Answer
a) $375$
b) $10$ thousand cameras or $20$ thousand cameras
c) $15$ thousand digital cameras
Work Step by Step
Let's note the variable by $x$ not to interfere with the constant $c$ in the standard form of a quadratic equation.
Given \begin{equation} R(x)=-3 x^2+90 x,\\
a= -3, b= 90, c= 0.
\end{equation} a) Set $x= 5$ to find the revenue of selling $5$ thousand cameras.
\begin{equation}
\begin{aligned}
R(5) & =-3(5^2)+90(5) \\
& =375.
\end{aligned}
\end{equation} b) Set $R(x)= 600$ to find the values of $x$, which is the number of cameras that must be sold to earn a revenue of $600$ thousand. .
\begin{equation}
\begin{aligned}
-3 x^2+90x & =600 \\
\frac{-3 x^2+90 x}{-3} & =\frac{600}{-3} \\
x^2-30 x & =-200\\
x^2-30 x + 200&= 0 \\\
\end{aligned}
\end{equation} Determine $x$: $$
\begin{aligned}
x& =\frac{-(-30) \pm \sqrt{(-30)^2-4 \cdot (200)}}{2} \\
& =\frac{30 \pm 10}{2}\\
& = 15\pm 5
\end{aligned}
$$ $$
\begin{aligned}
x & =15-5 \\
& =10 \\
x & =15+5 \\
& =20 \\
\end{aligned}
$$ c) The vertex of the revenue function will give us the maximum revenue that we are looking for.

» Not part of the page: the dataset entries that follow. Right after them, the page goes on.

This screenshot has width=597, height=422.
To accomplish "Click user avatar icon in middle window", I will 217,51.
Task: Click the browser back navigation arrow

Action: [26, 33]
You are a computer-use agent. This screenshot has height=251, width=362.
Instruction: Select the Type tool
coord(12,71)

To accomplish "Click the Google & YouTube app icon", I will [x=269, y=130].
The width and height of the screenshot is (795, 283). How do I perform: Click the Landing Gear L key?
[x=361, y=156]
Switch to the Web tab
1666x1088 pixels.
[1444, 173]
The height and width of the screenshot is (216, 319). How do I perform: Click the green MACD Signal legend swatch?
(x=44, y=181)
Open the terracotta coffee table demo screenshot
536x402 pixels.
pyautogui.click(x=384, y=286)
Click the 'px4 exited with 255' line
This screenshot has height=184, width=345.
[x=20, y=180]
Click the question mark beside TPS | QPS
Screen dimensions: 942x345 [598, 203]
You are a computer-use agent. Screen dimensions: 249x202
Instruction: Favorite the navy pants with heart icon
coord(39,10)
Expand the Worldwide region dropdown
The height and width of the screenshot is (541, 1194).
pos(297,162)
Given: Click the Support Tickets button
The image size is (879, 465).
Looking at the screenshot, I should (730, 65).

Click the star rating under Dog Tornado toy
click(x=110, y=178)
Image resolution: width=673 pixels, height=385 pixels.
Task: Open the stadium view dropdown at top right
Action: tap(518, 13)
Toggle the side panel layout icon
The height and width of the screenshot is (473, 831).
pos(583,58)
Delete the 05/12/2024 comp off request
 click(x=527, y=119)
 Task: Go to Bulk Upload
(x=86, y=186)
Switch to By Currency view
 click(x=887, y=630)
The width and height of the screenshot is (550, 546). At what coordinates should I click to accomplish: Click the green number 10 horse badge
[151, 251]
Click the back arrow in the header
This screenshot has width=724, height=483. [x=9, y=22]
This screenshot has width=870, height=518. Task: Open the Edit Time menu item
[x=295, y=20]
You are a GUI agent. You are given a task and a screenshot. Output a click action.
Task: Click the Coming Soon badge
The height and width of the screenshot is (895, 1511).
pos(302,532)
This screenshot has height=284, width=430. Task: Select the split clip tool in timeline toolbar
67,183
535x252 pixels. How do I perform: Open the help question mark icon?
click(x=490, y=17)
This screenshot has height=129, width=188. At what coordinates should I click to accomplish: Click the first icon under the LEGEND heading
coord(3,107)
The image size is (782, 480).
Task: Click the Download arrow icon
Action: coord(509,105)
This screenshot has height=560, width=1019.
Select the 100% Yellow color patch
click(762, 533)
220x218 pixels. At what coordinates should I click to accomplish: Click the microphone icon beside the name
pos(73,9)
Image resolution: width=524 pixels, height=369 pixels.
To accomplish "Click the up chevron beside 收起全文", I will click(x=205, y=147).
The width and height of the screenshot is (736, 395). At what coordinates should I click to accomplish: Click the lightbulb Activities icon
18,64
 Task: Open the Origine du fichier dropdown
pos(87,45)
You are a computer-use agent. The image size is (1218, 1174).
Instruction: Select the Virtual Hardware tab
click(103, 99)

Use $a= -3$ and $b= 90$ into the following formula.
$$
\begin{aligned}
& x=\frac{-b}{2 a}=\frac{-(90)}{2(-3)}= 15 \\
& R_{max}=-3 \cdot 15^2+90\cdot 15=675.
\end{aligned}
$$ The vertex is $(15,675)$. This means that they must sell $15$ thousand digital cameras to maximize revenue.